**Exercise:** Beneath this task are records; count how many lines include the string "Undo" and answer with that number alone.

---------- Input records

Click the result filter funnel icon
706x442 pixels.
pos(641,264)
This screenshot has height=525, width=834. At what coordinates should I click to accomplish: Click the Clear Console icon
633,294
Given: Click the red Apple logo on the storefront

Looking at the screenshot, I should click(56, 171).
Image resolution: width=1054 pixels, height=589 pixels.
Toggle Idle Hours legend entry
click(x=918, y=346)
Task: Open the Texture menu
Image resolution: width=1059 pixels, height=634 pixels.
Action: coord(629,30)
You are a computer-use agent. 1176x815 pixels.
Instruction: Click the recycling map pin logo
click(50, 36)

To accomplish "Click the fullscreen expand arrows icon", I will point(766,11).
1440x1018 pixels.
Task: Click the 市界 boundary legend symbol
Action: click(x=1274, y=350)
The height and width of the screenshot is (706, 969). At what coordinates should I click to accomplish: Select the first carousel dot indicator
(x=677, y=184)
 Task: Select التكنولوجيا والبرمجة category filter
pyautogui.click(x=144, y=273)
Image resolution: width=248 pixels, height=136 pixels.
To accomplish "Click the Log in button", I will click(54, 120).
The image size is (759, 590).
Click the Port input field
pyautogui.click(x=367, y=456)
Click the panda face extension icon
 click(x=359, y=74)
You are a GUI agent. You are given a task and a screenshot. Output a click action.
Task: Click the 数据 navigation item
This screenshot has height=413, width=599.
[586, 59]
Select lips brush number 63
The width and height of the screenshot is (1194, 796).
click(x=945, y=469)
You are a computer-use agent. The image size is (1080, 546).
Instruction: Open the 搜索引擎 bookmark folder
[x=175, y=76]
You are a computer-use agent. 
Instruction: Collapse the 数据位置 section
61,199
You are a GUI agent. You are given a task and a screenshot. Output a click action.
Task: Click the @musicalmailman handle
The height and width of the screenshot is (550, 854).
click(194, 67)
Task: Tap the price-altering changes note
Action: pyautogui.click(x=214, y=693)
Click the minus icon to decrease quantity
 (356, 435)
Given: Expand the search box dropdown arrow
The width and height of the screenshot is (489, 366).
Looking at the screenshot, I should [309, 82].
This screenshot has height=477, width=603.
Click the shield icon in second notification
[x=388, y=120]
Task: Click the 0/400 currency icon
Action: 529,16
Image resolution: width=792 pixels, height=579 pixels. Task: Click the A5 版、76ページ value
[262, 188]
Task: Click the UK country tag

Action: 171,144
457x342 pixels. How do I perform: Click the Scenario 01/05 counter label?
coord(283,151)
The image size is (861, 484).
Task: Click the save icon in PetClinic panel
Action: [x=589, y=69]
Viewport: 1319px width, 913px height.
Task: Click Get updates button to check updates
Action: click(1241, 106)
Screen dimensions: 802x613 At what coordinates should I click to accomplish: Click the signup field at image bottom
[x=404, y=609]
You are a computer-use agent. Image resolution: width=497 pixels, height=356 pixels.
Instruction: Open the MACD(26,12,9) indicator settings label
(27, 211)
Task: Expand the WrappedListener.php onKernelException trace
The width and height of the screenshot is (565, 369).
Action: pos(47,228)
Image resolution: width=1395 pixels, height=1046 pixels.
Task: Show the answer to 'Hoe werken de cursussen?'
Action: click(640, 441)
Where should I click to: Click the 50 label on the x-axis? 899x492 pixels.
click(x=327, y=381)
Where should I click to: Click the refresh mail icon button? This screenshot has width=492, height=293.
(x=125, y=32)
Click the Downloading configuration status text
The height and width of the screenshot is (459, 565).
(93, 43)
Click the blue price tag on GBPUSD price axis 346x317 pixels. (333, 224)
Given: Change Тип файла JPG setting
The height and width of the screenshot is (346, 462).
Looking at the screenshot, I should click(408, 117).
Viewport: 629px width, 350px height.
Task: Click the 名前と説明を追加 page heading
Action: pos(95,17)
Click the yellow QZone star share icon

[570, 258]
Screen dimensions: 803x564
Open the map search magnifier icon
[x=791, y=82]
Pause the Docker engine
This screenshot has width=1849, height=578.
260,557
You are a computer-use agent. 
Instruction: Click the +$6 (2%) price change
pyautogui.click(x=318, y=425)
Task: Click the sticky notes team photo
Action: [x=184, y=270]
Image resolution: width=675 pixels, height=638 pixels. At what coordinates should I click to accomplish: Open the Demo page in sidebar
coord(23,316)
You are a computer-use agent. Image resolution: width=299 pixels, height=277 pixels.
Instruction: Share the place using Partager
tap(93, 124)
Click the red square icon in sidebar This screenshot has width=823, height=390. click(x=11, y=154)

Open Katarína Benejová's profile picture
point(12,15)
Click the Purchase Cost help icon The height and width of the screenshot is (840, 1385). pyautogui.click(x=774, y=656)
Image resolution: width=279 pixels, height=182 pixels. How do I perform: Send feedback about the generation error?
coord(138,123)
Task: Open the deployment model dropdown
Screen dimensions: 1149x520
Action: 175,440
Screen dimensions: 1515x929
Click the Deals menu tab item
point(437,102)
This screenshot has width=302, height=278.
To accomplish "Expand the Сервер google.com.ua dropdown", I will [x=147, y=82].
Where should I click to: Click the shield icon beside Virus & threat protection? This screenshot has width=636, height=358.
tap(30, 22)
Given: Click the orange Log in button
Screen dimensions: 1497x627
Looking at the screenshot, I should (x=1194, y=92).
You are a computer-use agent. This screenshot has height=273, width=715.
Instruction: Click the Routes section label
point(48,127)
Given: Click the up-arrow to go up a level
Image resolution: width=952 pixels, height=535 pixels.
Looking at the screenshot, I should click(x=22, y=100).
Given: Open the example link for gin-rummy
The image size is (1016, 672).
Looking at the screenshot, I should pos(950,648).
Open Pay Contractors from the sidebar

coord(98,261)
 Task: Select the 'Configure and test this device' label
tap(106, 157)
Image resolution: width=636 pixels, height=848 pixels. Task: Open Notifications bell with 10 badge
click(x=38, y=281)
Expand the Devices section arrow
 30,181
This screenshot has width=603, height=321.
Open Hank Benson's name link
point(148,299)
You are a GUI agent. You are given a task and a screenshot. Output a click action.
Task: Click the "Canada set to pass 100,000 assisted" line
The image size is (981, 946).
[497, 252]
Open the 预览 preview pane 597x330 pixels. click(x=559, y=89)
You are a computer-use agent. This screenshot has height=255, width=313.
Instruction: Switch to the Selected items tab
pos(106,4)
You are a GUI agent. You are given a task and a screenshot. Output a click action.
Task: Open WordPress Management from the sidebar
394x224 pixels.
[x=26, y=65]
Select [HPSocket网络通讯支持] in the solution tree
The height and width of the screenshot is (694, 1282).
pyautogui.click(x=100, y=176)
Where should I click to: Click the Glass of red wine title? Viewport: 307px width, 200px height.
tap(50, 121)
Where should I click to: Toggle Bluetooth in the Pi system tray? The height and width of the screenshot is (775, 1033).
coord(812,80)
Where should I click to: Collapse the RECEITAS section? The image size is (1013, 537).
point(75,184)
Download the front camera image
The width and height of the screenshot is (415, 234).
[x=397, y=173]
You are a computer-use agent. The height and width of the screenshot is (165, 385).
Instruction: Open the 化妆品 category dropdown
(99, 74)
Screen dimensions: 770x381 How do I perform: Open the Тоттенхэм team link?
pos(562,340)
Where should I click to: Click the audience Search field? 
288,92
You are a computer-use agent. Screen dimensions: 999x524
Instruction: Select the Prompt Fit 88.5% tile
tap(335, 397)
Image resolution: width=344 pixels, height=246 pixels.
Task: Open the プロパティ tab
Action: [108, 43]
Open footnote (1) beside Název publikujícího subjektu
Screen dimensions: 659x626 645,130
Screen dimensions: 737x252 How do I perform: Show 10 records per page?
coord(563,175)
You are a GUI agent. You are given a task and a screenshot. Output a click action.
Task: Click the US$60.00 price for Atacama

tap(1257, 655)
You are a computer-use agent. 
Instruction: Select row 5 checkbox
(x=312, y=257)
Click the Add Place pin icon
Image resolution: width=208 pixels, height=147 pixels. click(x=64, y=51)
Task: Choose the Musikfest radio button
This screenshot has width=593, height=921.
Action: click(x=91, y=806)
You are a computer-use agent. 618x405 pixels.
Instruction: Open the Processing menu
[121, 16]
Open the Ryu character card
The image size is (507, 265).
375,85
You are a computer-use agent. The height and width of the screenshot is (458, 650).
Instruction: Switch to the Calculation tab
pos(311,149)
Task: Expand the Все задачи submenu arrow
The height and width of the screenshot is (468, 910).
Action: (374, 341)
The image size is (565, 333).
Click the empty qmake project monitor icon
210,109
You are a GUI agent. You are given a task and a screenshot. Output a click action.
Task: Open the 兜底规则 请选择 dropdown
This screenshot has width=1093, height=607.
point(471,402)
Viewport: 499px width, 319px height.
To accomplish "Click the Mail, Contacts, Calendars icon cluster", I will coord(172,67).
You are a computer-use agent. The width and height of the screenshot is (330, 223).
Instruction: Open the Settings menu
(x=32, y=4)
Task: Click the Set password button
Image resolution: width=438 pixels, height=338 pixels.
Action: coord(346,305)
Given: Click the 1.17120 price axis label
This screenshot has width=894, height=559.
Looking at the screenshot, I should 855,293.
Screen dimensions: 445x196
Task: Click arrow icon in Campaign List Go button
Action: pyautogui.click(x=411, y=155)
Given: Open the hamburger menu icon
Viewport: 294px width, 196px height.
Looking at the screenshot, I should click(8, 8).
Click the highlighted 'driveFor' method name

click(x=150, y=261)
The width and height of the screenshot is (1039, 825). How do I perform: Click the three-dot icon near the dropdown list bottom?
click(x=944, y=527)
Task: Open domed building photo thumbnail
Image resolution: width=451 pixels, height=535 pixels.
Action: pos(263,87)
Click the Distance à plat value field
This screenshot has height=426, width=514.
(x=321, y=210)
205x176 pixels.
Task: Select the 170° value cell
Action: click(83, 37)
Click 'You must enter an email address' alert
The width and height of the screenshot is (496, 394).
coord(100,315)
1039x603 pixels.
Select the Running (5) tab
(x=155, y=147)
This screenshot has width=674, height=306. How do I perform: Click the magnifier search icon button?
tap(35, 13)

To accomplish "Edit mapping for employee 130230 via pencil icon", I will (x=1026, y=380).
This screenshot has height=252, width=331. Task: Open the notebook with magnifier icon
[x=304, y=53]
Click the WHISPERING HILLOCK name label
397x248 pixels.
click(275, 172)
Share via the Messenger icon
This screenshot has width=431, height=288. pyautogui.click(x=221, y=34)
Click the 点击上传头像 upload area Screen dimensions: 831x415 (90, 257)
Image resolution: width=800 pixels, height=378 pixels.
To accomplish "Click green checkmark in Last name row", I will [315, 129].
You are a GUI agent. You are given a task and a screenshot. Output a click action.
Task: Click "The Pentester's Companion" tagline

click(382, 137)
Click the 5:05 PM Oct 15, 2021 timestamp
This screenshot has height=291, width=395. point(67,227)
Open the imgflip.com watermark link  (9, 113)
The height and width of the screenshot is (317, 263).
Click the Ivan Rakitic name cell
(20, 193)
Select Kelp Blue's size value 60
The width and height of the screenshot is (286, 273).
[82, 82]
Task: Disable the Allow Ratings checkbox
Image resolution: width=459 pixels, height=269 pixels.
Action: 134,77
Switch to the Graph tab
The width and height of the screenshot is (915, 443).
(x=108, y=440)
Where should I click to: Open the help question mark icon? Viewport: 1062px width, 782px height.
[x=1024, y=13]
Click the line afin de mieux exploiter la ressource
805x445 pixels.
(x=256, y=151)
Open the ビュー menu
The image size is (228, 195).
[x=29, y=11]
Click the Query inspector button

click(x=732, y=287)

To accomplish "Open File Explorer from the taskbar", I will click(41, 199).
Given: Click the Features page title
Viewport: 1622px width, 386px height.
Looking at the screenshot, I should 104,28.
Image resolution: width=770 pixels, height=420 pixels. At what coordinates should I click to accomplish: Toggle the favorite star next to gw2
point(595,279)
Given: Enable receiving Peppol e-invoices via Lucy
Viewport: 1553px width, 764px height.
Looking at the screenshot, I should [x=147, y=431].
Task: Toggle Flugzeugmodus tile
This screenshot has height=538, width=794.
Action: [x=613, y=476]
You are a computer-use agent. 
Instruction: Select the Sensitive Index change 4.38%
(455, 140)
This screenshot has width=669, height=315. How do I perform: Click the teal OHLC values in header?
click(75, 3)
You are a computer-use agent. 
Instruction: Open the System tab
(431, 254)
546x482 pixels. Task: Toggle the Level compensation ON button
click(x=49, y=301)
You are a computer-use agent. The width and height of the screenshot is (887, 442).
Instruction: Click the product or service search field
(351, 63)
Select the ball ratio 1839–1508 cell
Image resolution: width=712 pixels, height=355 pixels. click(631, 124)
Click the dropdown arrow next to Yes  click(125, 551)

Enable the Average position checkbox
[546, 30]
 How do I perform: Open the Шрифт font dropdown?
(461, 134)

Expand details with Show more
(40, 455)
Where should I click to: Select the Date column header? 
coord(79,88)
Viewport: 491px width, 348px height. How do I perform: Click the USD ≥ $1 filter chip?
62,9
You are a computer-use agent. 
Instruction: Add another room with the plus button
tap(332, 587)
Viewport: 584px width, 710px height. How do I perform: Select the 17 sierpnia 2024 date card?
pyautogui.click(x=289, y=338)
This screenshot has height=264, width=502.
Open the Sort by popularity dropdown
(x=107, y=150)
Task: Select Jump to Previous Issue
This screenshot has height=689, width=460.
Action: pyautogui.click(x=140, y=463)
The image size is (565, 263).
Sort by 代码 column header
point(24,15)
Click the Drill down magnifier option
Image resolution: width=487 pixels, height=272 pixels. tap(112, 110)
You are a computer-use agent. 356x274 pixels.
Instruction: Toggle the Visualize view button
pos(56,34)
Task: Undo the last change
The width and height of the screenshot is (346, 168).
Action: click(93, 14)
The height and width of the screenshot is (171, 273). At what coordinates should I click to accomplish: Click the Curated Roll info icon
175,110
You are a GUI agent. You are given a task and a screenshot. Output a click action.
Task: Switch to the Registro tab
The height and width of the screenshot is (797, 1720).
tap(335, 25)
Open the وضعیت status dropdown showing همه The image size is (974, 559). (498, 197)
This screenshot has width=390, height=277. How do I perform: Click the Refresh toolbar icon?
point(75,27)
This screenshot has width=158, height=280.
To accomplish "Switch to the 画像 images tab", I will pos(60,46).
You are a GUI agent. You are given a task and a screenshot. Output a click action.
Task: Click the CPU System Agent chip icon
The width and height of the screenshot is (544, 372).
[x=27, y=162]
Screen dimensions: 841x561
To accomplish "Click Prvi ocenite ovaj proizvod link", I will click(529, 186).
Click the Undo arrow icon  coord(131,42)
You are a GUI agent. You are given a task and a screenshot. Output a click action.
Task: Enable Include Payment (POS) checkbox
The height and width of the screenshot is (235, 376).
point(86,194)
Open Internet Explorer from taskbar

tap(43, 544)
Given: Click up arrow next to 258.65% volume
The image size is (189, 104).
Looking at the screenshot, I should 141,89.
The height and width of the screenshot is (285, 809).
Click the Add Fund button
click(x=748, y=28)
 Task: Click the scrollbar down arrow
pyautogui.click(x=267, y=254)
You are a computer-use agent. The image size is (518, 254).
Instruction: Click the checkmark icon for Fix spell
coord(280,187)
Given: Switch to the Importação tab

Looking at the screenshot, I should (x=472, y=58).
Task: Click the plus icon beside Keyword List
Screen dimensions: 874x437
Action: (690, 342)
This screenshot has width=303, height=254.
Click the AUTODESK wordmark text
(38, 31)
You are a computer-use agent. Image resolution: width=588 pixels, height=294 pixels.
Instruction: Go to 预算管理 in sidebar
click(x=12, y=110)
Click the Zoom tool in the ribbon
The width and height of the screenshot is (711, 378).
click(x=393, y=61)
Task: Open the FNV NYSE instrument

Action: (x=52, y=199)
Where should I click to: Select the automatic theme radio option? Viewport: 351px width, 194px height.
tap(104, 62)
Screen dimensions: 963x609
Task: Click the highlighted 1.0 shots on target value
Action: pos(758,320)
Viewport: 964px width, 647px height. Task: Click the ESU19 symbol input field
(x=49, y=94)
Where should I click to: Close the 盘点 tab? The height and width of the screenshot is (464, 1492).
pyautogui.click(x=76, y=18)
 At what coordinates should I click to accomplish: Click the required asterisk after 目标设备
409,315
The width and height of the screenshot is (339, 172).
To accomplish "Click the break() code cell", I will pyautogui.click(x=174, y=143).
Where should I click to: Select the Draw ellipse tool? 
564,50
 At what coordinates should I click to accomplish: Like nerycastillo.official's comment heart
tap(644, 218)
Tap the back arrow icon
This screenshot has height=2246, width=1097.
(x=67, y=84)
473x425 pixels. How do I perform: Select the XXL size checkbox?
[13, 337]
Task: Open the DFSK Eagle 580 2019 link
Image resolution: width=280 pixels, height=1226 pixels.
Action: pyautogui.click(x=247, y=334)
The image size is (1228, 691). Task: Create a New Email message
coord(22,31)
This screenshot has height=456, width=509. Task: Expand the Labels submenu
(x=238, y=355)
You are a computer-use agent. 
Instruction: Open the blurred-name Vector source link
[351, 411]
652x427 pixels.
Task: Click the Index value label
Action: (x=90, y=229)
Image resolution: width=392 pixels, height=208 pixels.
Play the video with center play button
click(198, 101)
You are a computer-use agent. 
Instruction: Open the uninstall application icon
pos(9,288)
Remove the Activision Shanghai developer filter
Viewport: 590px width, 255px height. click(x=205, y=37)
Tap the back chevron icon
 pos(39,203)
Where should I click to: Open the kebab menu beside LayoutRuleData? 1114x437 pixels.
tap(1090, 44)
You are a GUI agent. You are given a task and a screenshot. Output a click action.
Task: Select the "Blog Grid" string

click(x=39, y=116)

--------------------

**Answer to the exercise:** 2